二人也不坐轿,一路散步转出清凉山,又踱到桃叶渡、老城隍庙一带留连了一阵子,品尝了什么怪味豆、云片糕、冰糖葫芦……还一人吃了一小碗凉拌粉皮黄瓜,待到秦淮河畔时,已是天将黄昏。正是春日渐长时,秦淮河边柳绽鹅黄,白絮如雪,一弯碧水清澈可见游鱼,一轮残阳缓缓西沉,昏鸦倦鸟翩翩归林,正是秦淮河最美的时候。在潺潺流水岸边,女孩子们揎袖挽裤,裸露着雪白的小腿和臂膀站在水中阶石上,有的淘米,有的洗菜,有的浣布捶衣,有的交头接耳窃窃私语,有的叽叽咯咯大说大笑,还有的哼着听不清词儿的小曲儿。河南岸十里繁华,千丈软红,各个秦楼楚馆都已掌起彩灯,雕梁画栋丽色纷呈。打开临河的窗棂,隔着纱幕,传来笙篁琴瑟之声,河上的楼船画舫也是张灯结彩,往来游弋,招徕着富商大贾、王孙公子。

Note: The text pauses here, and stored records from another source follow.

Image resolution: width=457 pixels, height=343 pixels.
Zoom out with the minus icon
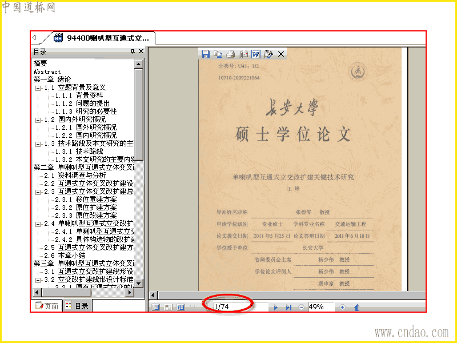click(x=301, y=307)
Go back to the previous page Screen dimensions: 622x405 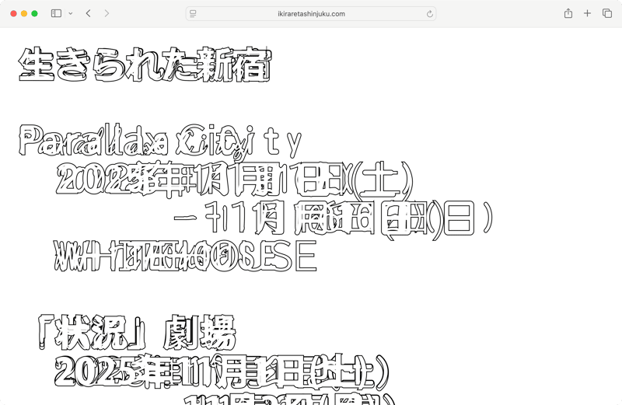point(89,13)
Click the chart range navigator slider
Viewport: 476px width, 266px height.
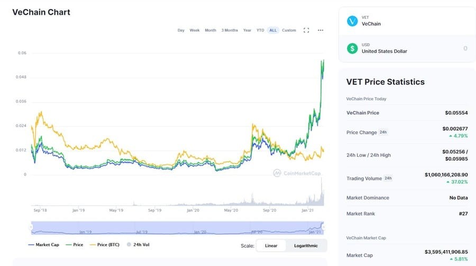[177, 227]
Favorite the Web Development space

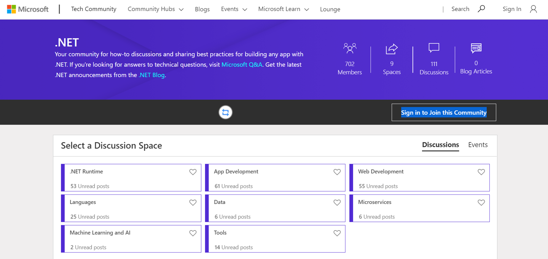[x=481, y=172]
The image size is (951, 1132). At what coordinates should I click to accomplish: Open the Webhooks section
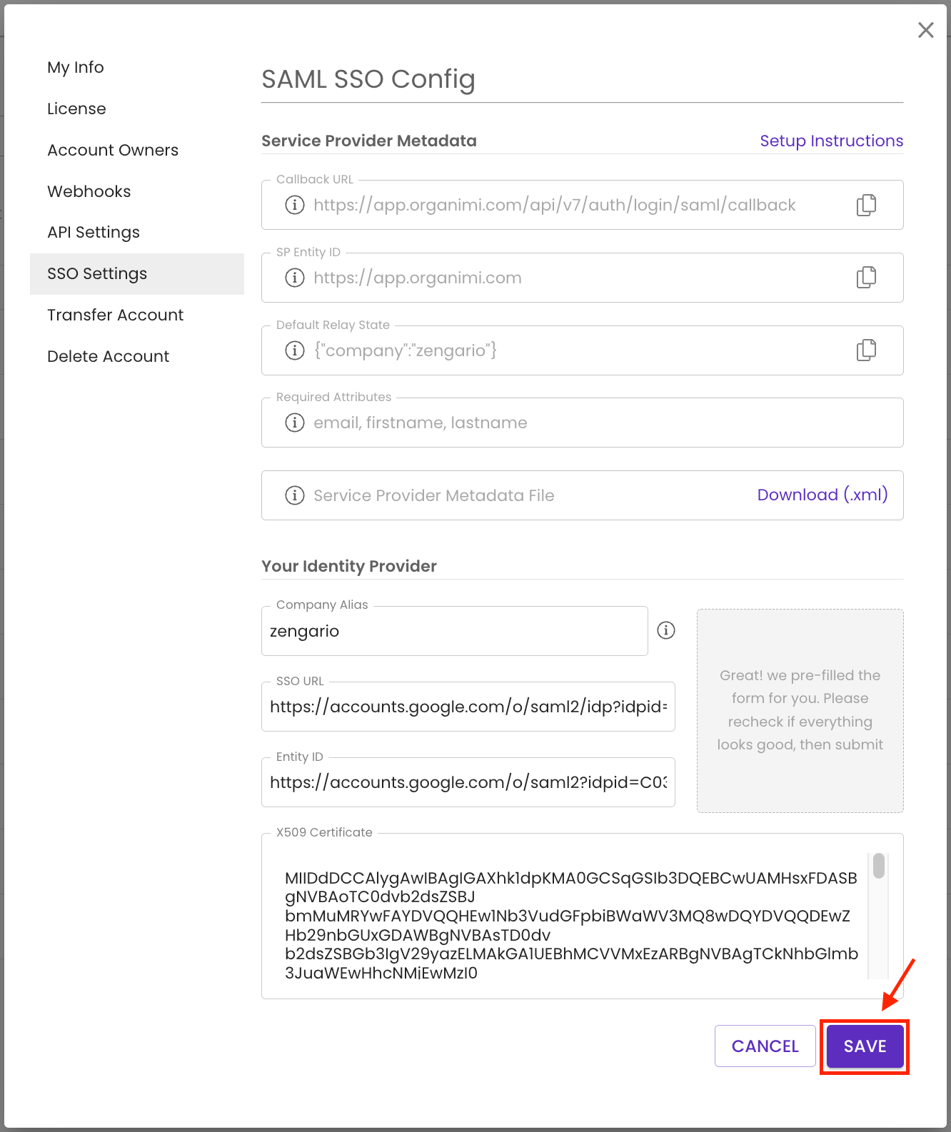click(x=89, y=191)
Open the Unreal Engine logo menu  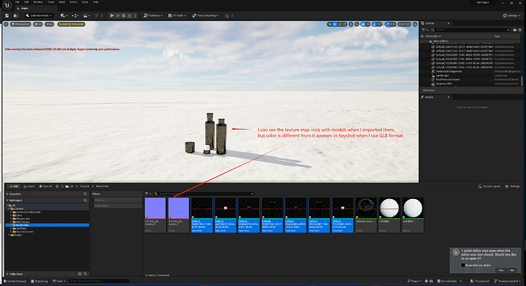pyautogui.click(x=7, y=5)
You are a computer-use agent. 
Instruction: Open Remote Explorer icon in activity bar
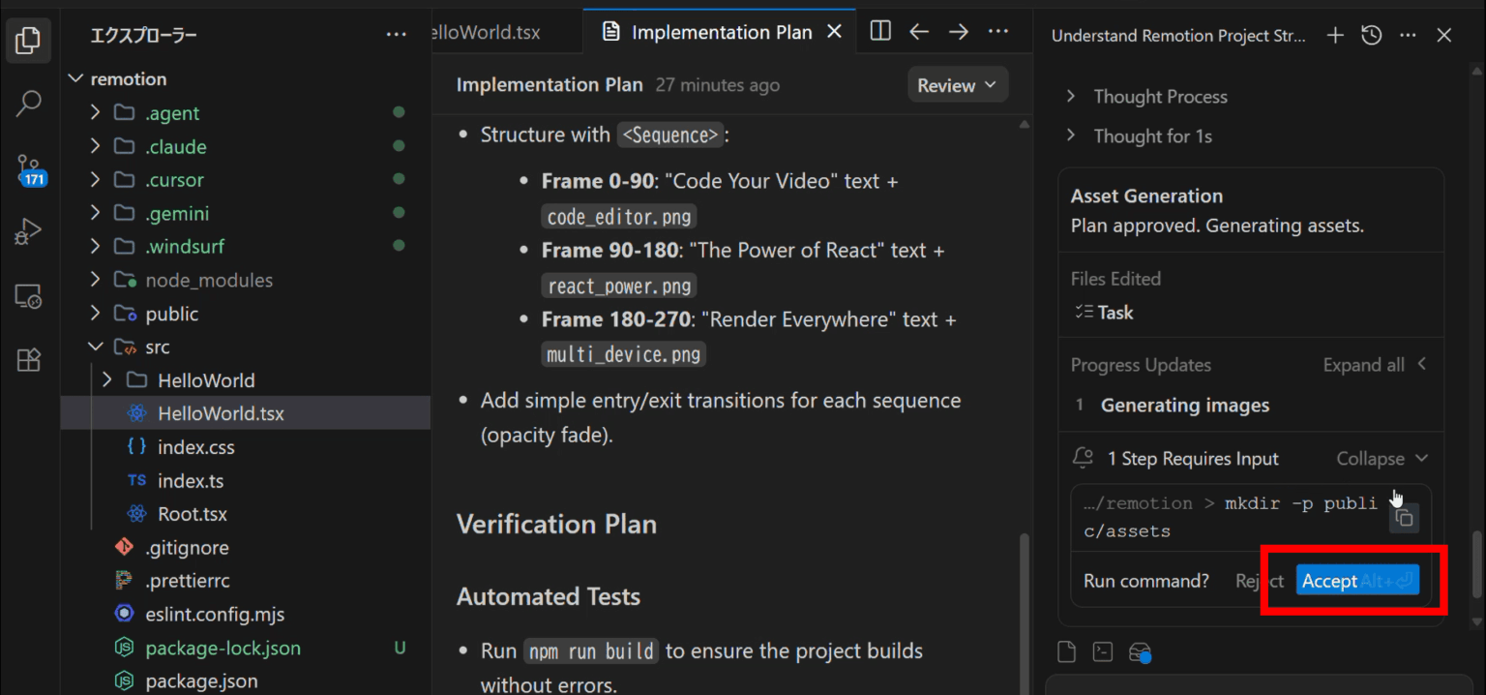(29, 297)
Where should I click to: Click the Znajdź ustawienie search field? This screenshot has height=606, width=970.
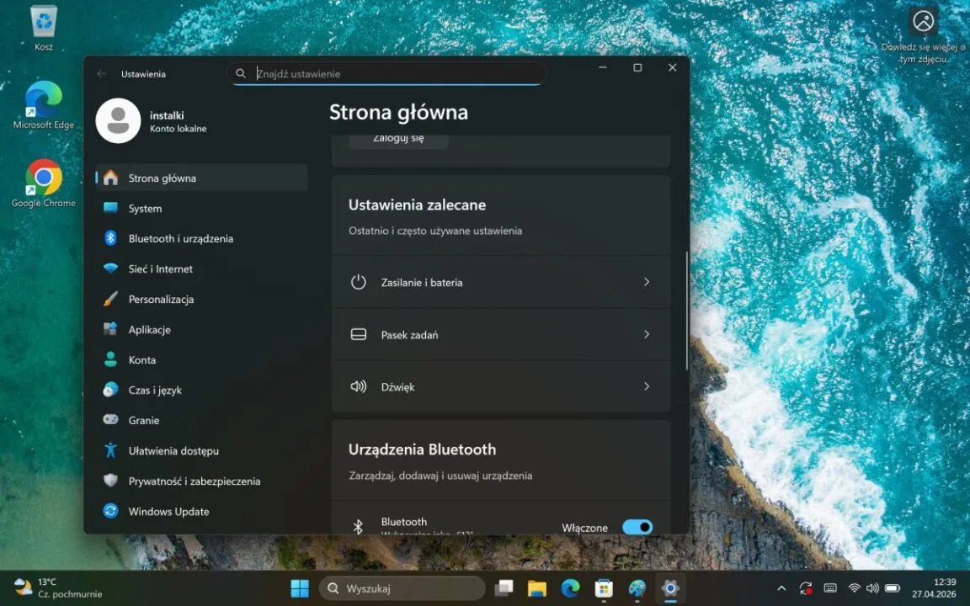(396, 74)
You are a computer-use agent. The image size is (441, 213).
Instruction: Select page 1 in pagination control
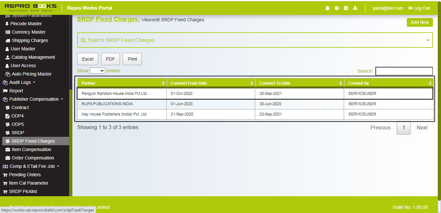click(x=404, y=128)
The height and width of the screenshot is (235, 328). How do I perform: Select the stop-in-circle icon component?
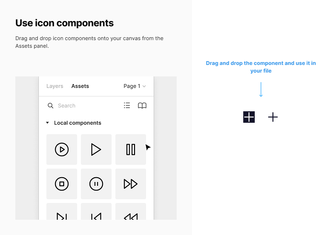point(62,184)
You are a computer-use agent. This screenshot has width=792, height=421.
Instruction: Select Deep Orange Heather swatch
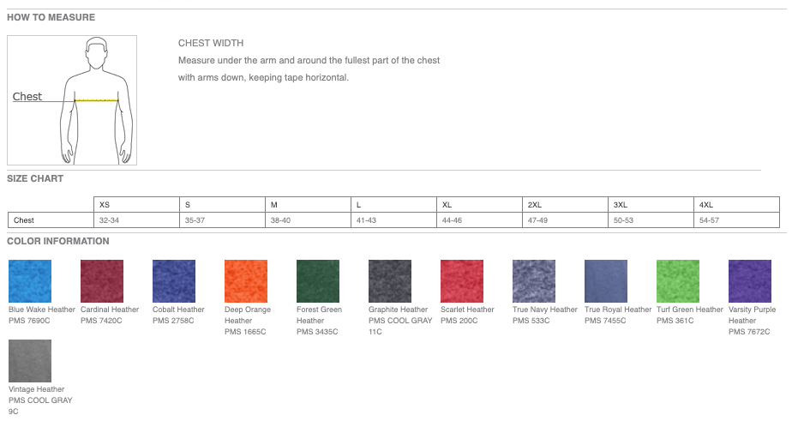click(x=246, y=280)
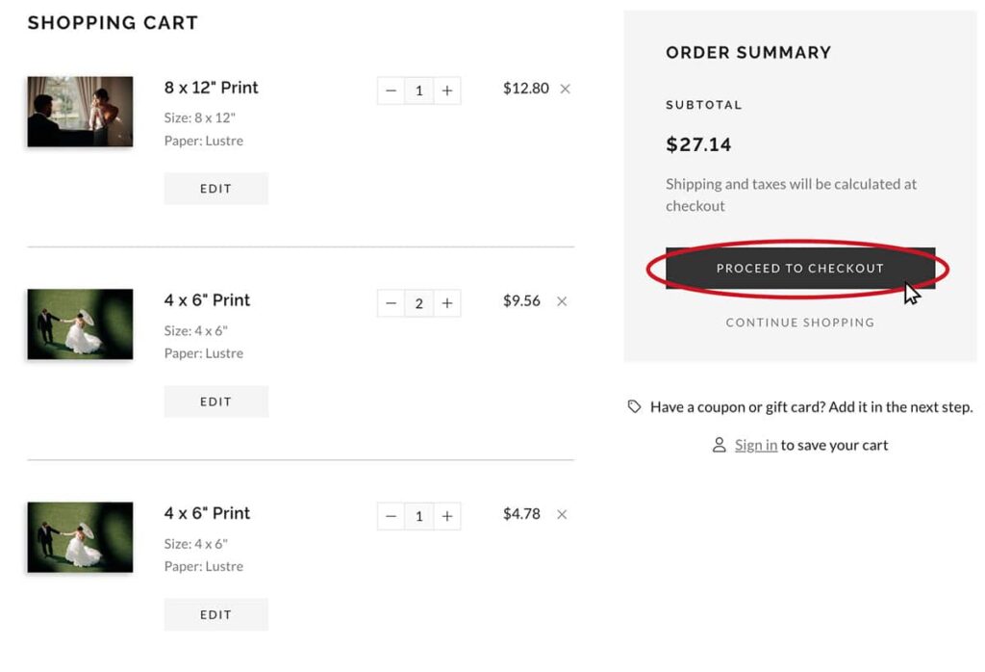The height and width of the screenshot is (672, 985).
Task: Sign in to save your cart
Action: point(755,445)
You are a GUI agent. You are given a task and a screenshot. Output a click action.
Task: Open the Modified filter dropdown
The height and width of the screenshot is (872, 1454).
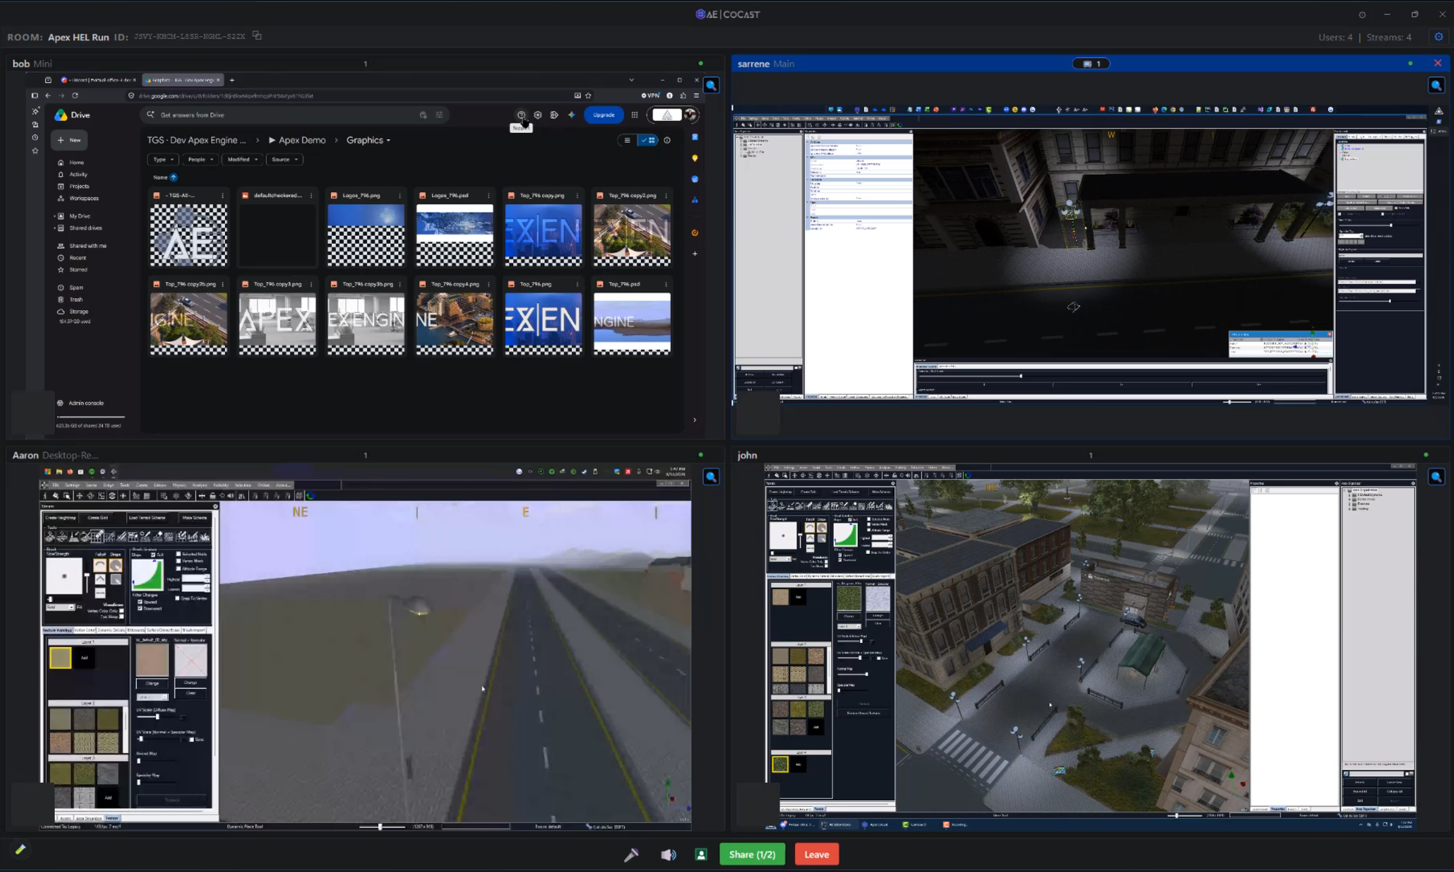click(243, 160)
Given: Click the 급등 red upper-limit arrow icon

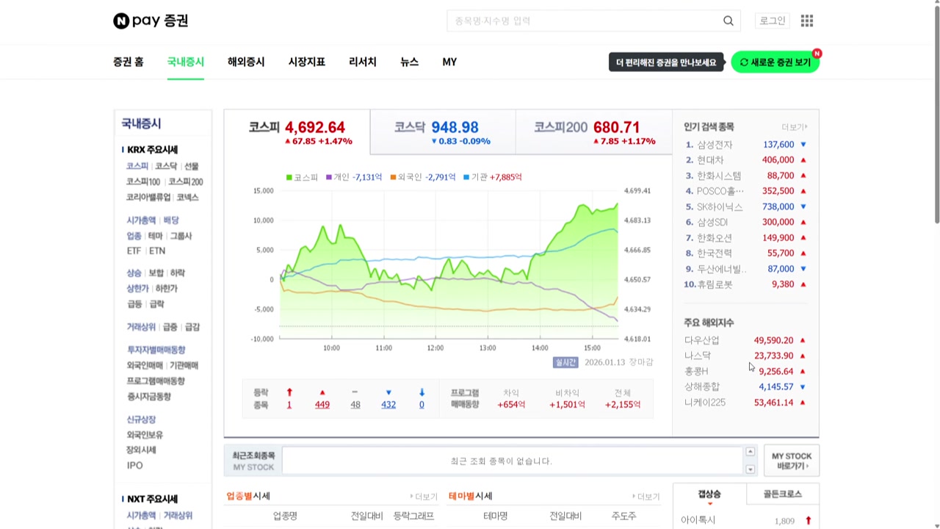Looking at the screenshot, I should pos(289,392).
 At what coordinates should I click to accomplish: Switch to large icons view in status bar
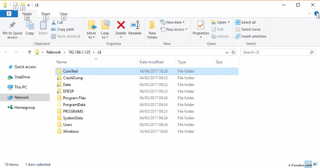click(x=315, y=164)
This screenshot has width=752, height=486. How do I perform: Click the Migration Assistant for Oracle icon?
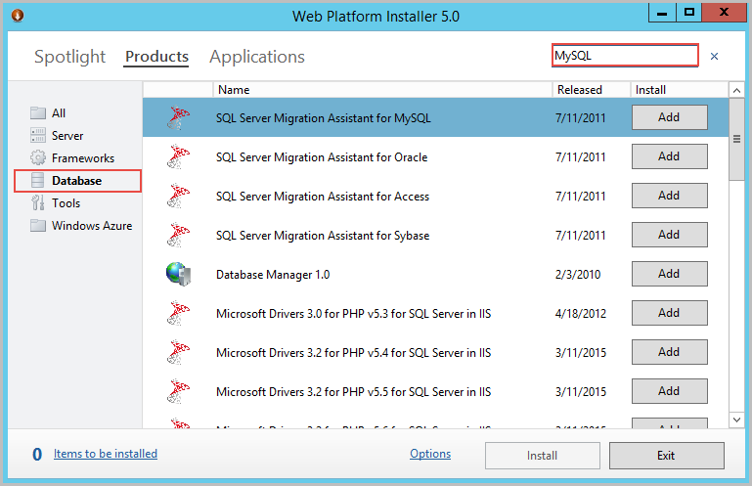[177, 157]
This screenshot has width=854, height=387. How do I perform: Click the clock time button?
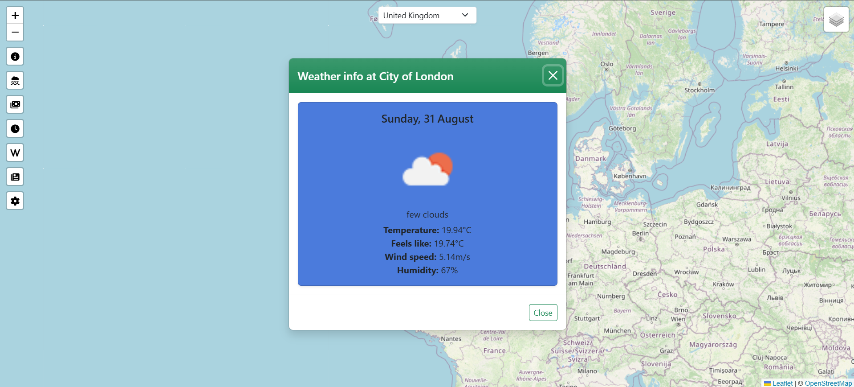[x=15, y=129]
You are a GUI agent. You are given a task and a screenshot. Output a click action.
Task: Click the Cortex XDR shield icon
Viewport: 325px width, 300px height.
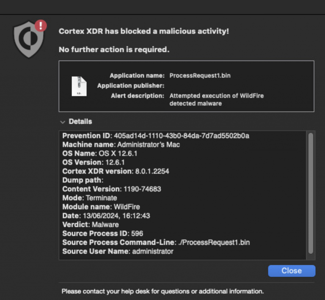(29, 40)
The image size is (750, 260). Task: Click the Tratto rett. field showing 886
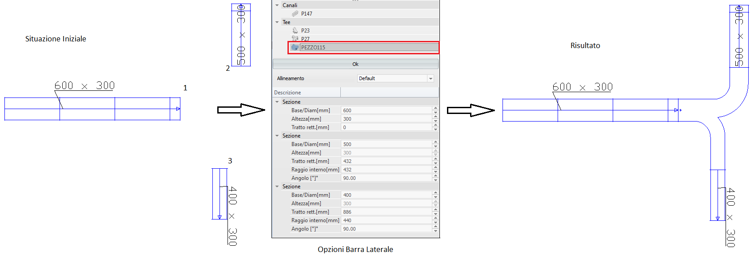(x=386, y=212)
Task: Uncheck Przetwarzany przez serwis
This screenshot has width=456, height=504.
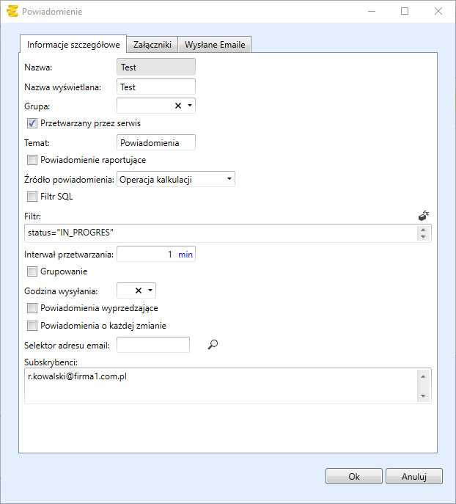Action: [x=32, y=123]
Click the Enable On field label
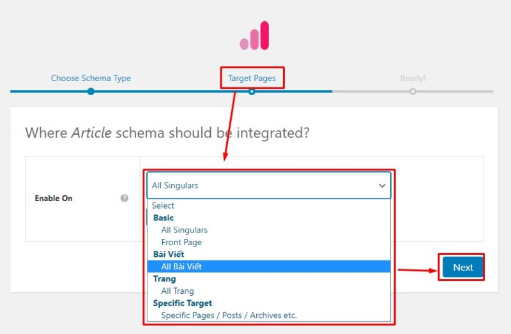This screenshot has width=511, height=334. click(x=54, y=199)
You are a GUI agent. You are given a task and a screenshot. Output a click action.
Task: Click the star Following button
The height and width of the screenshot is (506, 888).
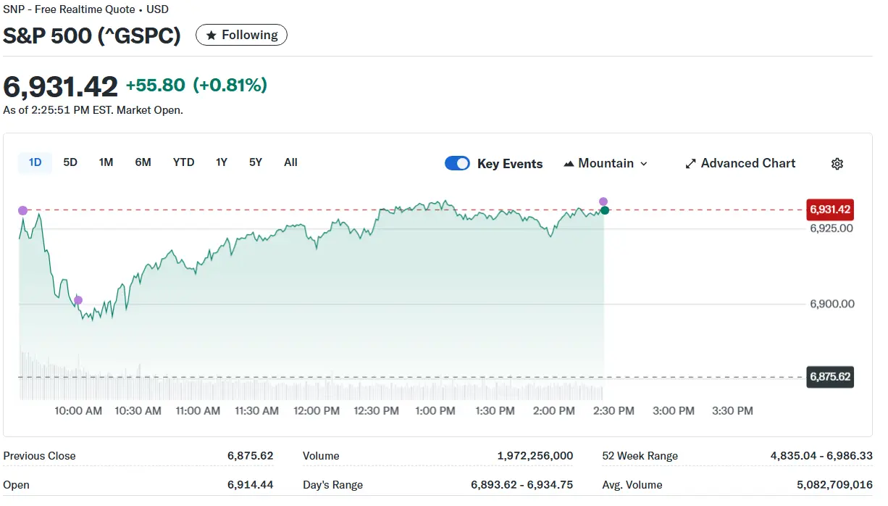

“金陵王气黯然收。”高恒兴奋地望着一河的繁华胜景,感慨地吟了一句,又笑道:“你闻闻这花香气、脂粉气——没了王气,色气可更盛了呢!这都是李卫倡导的。熊赐履当年给圣祖上折子,请禁秦淮烟花。明珠说,一条秦淮河的税,顶得上湖广一省的捐赋,就作罢了。李卫来当总督,税加两倍,仍旧夜夜客流如云。他就是靠这个还清了江南官员亏空的。”因见钱度发怔,问道:“你这会子在想什么?”